- _WHAT THE TASK REQUIRES_
Copy out, word for word, the lines from the one containing "is (852, 635)." through the one containing "coordinates (1002, 433).", both included.

SOURCE MATERIAL: Begin

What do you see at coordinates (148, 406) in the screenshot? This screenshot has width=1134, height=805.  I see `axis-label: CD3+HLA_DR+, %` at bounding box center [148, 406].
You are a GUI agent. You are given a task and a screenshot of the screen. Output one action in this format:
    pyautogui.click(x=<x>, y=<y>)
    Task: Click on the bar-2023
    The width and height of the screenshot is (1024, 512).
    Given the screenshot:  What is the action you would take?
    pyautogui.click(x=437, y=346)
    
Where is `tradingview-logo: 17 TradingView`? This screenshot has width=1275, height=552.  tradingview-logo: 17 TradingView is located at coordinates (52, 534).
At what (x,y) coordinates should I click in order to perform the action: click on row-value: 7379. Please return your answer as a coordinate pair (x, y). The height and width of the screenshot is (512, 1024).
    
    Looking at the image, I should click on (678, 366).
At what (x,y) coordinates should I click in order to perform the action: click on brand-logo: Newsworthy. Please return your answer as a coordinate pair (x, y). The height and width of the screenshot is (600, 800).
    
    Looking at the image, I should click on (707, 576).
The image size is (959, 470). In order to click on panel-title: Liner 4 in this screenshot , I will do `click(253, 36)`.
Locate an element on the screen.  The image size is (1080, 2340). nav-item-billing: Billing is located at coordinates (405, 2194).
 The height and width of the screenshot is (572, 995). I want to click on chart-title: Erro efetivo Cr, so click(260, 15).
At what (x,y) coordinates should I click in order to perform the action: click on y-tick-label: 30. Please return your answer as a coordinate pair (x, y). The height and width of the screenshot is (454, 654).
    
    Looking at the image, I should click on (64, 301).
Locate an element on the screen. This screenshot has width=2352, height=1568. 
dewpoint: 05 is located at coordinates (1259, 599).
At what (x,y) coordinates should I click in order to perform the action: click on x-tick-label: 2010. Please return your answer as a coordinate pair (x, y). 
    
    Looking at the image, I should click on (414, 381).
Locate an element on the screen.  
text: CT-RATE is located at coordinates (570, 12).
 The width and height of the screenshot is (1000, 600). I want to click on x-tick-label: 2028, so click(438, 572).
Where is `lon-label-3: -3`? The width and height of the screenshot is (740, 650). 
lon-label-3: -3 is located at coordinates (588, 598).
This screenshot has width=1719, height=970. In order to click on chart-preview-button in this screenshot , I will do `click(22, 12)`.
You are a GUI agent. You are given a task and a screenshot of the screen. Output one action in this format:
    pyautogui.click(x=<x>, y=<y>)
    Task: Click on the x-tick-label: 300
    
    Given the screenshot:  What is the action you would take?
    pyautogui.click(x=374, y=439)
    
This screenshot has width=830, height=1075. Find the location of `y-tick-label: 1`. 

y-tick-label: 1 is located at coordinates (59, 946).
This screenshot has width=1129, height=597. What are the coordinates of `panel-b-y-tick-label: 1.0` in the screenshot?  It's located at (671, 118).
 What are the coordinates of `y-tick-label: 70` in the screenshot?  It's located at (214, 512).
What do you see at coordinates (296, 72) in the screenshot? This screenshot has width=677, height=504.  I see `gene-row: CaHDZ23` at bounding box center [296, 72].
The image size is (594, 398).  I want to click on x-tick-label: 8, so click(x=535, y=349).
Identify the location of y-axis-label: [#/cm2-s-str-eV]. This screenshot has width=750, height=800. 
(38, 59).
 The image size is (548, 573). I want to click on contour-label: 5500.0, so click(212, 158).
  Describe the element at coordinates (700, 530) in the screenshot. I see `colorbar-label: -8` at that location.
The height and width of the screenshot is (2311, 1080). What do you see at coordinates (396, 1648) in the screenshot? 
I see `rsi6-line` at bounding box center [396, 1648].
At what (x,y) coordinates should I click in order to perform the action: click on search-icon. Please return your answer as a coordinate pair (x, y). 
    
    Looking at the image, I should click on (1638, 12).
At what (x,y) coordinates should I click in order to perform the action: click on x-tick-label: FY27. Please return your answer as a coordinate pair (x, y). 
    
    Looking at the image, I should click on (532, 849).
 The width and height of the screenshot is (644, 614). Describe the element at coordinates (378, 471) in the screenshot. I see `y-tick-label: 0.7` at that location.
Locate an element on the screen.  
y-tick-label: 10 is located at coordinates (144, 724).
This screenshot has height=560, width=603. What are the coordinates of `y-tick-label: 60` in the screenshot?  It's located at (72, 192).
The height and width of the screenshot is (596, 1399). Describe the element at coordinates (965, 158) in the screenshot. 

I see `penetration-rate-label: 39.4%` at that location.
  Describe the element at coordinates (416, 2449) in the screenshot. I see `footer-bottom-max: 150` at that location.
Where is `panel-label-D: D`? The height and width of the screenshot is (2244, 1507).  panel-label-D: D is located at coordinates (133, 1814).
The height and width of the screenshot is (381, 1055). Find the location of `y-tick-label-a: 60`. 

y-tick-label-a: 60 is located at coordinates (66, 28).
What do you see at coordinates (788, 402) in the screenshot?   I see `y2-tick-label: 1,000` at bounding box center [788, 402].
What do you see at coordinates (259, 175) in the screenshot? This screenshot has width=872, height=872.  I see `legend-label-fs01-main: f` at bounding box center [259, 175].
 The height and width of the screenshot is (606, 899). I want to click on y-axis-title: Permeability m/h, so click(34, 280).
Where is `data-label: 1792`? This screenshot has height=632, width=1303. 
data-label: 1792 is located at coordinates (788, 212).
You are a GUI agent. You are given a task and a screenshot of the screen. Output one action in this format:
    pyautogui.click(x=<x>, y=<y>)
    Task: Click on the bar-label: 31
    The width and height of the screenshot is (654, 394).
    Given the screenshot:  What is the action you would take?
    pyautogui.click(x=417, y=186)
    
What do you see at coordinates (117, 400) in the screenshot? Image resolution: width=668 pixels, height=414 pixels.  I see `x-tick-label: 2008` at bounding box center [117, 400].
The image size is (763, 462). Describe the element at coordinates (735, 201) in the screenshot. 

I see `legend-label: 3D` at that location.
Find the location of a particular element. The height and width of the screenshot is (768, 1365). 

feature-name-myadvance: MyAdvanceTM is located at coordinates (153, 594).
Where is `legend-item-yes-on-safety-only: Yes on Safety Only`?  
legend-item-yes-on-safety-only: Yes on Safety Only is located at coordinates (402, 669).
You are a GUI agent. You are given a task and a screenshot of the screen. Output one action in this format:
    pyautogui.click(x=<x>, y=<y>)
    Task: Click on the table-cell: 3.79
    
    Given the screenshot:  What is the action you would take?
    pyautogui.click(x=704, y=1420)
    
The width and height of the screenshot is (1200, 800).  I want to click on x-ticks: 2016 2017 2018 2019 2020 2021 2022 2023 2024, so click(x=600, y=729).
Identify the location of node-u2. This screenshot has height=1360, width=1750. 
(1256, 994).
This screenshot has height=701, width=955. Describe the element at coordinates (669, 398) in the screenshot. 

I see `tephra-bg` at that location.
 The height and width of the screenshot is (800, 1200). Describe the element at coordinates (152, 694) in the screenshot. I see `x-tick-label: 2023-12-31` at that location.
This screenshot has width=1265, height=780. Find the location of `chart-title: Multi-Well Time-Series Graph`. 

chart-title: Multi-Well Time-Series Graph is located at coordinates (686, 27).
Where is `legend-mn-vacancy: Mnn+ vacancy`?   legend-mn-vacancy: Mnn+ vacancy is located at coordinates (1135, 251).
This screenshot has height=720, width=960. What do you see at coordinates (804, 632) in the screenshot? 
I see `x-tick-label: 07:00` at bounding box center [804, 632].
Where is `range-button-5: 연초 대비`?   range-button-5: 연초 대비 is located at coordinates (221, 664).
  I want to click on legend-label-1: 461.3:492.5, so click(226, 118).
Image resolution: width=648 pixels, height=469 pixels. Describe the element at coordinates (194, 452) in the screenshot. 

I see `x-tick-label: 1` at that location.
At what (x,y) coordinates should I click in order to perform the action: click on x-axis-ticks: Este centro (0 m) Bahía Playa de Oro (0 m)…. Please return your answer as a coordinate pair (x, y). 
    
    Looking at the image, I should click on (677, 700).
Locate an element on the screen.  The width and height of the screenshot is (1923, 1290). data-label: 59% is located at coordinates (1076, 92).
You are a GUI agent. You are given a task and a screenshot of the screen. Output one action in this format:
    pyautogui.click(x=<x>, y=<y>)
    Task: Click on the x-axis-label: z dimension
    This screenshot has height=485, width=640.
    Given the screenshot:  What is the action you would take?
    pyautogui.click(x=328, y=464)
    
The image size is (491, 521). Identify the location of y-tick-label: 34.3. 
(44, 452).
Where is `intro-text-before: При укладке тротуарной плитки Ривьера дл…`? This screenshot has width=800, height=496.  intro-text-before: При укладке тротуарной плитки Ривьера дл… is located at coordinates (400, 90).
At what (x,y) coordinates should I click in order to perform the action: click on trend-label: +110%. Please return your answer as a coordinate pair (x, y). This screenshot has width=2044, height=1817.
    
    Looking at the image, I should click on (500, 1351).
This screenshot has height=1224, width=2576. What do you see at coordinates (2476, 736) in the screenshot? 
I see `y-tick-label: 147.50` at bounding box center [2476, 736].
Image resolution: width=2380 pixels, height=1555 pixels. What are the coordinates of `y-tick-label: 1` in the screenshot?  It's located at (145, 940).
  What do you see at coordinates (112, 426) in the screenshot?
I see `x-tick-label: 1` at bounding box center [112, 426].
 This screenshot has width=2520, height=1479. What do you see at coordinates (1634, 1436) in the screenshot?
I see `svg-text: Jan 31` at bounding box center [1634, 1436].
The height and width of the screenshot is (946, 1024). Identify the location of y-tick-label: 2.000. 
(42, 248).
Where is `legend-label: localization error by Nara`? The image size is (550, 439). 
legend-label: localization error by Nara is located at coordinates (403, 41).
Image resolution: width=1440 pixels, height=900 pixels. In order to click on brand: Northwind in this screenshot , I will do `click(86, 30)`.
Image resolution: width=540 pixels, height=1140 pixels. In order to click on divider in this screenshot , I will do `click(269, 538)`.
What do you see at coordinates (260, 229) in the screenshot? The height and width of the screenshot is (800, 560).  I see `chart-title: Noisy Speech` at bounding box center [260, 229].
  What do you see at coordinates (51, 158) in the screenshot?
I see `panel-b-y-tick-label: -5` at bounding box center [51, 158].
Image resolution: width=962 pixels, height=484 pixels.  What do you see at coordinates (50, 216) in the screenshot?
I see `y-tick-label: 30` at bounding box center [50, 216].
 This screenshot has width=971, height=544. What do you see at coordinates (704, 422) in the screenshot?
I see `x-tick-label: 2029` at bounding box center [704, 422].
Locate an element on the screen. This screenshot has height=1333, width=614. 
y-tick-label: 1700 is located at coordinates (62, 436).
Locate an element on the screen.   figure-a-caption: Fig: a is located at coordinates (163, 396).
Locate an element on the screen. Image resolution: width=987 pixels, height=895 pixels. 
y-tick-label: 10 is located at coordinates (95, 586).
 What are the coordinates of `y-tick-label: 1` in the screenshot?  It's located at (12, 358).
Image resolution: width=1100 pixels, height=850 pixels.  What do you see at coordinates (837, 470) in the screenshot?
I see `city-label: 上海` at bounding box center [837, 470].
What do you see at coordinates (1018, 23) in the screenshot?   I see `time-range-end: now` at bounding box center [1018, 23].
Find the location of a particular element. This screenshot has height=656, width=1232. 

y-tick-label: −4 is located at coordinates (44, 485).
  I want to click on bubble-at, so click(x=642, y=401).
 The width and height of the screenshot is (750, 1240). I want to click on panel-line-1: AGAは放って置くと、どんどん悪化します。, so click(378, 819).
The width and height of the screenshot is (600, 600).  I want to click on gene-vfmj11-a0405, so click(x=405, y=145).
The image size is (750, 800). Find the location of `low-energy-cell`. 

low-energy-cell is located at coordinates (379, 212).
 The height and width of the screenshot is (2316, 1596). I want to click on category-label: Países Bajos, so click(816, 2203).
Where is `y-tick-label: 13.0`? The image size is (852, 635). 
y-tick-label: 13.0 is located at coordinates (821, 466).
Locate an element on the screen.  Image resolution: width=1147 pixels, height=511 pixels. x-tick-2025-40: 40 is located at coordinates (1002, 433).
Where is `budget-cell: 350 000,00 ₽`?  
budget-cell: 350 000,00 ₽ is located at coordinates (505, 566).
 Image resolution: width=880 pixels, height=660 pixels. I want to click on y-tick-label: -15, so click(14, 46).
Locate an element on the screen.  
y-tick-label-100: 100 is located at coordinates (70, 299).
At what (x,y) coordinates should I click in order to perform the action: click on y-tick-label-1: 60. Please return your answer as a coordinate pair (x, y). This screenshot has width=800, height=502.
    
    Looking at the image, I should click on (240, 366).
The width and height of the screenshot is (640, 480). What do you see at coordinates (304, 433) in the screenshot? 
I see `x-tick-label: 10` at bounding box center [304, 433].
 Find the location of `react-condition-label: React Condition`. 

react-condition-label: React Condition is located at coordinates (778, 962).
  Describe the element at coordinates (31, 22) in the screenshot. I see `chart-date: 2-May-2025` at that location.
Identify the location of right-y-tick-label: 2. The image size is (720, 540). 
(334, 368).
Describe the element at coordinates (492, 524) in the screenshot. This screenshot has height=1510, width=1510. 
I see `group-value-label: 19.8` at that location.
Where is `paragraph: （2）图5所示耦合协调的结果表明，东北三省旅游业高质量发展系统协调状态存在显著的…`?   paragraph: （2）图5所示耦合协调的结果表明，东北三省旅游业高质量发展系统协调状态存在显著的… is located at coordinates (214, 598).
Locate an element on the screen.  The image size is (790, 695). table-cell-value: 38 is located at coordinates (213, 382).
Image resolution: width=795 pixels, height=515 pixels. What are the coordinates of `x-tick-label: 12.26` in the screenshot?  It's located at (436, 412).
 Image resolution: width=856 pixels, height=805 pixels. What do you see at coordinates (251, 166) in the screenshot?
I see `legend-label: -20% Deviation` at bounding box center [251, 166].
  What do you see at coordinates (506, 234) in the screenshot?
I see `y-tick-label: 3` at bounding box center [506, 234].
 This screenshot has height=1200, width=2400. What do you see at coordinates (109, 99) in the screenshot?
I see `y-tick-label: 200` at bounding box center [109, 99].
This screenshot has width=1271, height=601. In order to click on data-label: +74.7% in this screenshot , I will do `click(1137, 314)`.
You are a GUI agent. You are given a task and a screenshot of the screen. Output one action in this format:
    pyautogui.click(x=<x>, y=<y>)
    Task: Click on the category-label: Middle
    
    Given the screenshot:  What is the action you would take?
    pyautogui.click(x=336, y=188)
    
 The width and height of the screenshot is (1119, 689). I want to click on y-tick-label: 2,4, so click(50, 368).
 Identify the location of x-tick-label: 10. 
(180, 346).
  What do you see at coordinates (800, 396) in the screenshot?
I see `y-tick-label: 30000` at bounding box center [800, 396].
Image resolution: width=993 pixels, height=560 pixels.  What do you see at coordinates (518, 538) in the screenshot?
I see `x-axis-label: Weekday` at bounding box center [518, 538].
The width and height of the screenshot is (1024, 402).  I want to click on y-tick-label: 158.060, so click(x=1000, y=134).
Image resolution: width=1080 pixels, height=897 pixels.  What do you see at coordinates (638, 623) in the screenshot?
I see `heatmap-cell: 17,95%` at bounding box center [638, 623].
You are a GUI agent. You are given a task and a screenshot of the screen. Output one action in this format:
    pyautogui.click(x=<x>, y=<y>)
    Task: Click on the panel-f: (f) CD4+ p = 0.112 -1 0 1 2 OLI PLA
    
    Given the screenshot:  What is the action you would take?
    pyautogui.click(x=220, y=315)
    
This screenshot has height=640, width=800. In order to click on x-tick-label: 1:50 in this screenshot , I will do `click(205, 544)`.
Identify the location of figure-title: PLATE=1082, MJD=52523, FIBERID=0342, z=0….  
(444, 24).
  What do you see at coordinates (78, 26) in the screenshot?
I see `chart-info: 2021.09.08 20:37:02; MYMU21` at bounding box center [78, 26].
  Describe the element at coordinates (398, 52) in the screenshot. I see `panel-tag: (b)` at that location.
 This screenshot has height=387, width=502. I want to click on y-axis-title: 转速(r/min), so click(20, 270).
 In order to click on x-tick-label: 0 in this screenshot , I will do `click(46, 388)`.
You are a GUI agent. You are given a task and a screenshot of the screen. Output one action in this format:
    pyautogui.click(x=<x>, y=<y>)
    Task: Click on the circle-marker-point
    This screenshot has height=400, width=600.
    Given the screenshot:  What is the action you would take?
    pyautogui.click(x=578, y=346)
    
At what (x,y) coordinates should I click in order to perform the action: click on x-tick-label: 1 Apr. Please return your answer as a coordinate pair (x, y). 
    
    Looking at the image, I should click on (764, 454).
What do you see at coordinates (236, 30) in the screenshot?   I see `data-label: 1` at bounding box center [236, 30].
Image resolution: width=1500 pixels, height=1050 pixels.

SOURCE MATERIAL: End

- _OUTPUT OF THE TASK_
Where is `y-tick-label: 13.0`? The image size is (852, 635). 
y-tick-label: 13.0 is located at coordinates (821, 466).
Locate an element on the screen.  Image resolution: width=1147 pixels, height=511 pixels. x-tick-2025-40: 40 is located at coordinates (1002, 433).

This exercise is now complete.